Background Hepatitis B virus (HBV) reactivation is one of the most common precipitating events associated with acute decompensation (AD) or acute-on-chronic liver failure (ACLF) in chronic hepatitis B (CHB)-related cirrhotic patients. However, whether their serum HBV deoxyribonucleic acid (DNA) levels are associated with ACLF incidence and short-term mortality rate is still ambiguous. Methods The ACLF incidences, 28-day and 90-day liver transplantation (LT)-free mortality rates, previous nucleoside/nucleotide analogues (NUCs) treatments and serum HBV DNA levels at admission (ad-levels) of 111 hospitalized patients with AD of CHB-related cirrhosis were analyzed.
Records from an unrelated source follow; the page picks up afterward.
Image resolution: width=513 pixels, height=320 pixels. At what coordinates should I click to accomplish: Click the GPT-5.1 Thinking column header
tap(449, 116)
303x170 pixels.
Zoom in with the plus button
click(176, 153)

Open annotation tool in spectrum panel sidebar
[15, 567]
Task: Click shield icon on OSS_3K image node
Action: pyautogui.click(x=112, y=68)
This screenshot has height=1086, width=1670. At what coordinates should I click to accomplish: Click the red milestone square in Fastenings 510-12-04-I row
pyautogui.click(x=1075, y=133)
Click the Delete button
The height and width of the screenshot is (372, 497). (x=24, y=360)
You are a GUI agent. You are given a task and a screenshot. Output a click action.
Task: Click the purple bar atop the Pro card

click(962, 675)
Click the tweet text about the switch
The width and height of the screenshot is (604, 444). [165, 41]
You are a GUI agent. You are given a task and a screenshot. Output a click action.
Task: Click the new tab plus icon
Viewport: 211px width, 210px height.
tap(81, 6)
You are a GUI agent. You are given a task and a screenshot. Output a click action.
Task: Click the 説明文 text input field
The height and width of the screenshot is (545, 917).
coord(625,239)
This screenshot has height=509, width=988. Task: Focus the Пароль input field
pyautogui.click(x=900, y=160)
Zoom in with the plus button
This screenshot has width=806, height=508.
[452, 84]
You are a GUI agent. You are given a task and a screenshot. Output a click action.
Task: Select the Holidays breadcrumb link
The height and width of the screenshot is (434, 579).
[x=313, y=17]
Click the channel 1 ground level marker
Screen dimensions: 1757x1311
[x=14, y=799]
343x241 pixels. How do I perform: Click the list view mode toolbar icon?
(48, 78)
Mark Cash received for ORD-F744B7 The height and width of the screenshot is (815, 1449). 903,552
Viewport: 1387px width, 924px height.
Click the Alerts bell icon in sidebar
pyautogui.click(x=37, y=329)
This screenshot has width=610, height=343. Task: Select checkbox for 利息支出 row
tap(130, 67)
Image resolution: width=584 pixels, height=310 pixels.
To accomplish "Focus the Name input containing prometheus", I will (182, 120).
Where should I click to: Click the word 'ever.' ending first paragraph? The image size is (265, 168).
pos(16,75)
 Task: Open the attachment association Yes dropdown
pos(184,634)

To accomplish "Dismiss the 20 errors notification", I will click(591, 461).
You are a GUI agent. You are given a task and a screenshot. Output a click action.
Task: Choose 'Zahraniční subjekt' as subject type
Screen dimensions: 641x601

Results 43 (38.7%) patients developed ACLF. The 28-day and 90-day LT-free mortality rates of the ACLF cases were 15.4 and 40.9%, respectively. Though NUCs inhibited HBV replication effectively, there were no differences in the ACLF incidence between antiviral treatment-naïve patients and NUCs treatment-experienced patients with or without interruptions (37.5, 41.7 and 45.5%, respectively, P >0.05). The serum HBV DNA ad-level was similar between the patients with and without ACLF development (logarithms: 4.50 ± 1.96 vs 4.32 ± 1.99; ≥2000 IU/ml: 67.4% vs 67.6%; both P >0.05), so was between the ACLF patients died or survived in 28 or 90 days (logarithms: 4.31 ± 1.91 vs 5.54 ± 2.53, 4.81 ± 1.76 vs 4.84 ± 2.40, respectively, both P >0.05). Conclusion Serum HBV DNA ad-level and previous NUCs treatment are not associated with incidence of ACLF and short-term mortality rate in the hospitalized patients with AD of CHB-related cirrhosis.